Note to language designers: Reduce your language's poison pills. For those which can't be avoided, make them easy to profile!
When you redefine something, you stop the world at safepoints and update prior baked assumptions that are registered on the old definition. These redefinitions usually happen during development and initialization, not during performance-sensitive runtime. It would add more to the memory footprint, but that information is not accessed at all except during recompilation.
The proper solution is to not have unnecessary dynamics. There is no need for the ability to redefine methods on an object. If you have functions as first-class objects, you can just let users store functions and call them at the cost of indirection if they wish to have such dynamics.
function map(f, list) {
if (list==null)
return null;
return cons(f(head(list)), map(f, tail(list)));
}
Now as there is a call to map, a JIT compiled version will put in a redefinition check and if the check passes then it can call an optimised map which eg knows it has two arguments and f is a function. If the check fails then a slow path which does a full call is followed.In your scenario there is no redefinition check and instead when one tries to redefine map, any optimised calls must be downgraded to the slow path.

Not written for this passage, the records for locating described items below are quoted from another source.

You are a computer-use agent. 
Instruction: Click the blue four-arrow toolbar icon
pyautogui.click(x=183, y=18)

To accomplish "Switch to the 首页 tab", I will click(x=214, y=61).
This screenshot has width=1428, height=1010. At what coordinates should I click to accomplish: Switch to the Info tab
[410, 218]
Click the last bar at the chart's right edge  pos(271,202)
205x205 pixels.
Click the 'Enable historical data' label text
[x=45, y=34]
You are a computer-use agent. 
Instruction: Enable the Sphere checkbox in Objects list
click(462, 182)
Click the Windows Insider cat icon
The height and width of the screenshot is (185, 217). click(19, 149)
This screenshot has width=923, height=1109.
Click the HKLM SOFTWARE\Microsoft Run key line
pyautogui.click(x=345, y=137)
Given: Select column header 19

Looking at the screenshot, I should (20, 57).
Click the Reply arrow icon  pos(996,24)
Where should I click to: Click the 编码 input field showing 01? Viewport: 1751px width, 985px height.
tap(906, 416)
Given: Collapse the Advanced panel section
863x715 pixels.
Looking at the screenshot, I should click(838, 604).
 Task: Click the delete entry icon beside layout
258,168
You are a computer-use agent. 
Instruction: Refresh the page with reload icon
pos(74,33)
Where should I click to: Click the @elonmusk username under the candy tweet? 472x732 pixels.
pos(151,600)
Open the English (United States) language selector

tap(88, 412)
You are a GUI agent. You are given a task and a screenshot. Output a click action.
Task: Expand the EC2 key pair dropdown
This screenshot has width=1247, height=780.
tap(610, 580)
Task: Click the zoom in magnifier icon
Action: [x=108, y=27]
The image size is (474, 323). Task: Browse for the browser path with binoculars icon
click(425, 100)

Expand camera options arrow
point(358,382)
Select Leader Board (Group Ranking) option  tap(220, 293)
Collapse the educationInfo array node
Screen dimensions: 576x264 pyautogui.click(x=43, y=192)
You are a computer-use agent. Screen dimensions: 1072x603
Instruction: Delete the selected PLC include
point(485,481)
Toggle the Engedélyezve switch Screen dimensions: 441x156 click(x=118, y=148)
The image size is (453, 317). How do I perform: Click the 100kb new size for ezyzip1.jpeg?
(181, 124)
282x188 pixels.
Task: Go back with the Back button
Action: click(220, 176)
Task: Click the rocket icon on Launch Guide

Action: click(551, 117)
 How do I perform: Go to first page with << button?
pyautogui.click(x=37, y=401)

But now imagine calling map with a function that redefines map after say the third recursive call. Then the redefinition downgrading magic needs to somehow modify one version of map halfway through a call so that when f returns it will call the new map, but the calls further up the stack frame don’t need to be modified as they won’t call map again.
> you stop the world at safepoints
But that's how deoptimisation checks work.
Even LuaJIT, which is to my understand the closest anyone has come to this, still was retrofitting JIT onto an existing language.
I'm not convinced we're going to see much more performance out of JS, for instance, which is about as fast as a dynamic language can go nowadays. But I wonder what the real limits of a "dynamic scripting" language would be from this perspective.
Edit: Per my other comment about indirection being a performance poison pill, here's an example of an idea where a new scripting language might be able to get a lot of performance. Suppose you keep the ability to dynamically create classes and load code and so forth, so that (just as an example, not necessarily a good idea) you can write code that dynamically connects to a database and loads in tables as classes with automatically defined properties, etc. But instead of working the way the languages do now, instead of constantly walking through all the layers of indirection that can be used to implement all this at every call site and for every call, what if you could do something like the "pledge()" call that says "OK, this is it, I'm all set up, the dynamism is all done, you may now assume that all the type analysis you've done is now complete". Now the JIT can drop all of its paranoia code. It isn't completely obvious to me how to do this correctly (by implication, if you can "connect to a database" before this pledge()-like call is done, you have to have a pretty complete runtime available just for that), nor is it obvious to me how this would affect the type system, etc. Maybe it's not possible. But it's the type of thing I mean that would be interesting to have examined by someone, who might be able to concretely show why it's not possible, or, whoknows, make it work. And that's just one idea of how to design a dynamic language from the top for performance, basically off the cuff; who knows what a smart person who sat down and thought about this for a couple of weeks before even beginning to code could come up with.
Another one is that it isn't obvious to me that scripting languages must be all based on hash tables that laboriously can be cast back to structs by the JIT; it seems to me that it would also be feasible to go the other way, and allow users to define things as structs, and if you want to offer hash-like access it would be easy to lay down hash-like access to the struct members (iteration, etc.), and either implicitly or explicitly also offer an "overflow" hash table if desired. This would give at least a bit of locality control. Something something arrays too for array control, and suddenly you're starting cook with gas.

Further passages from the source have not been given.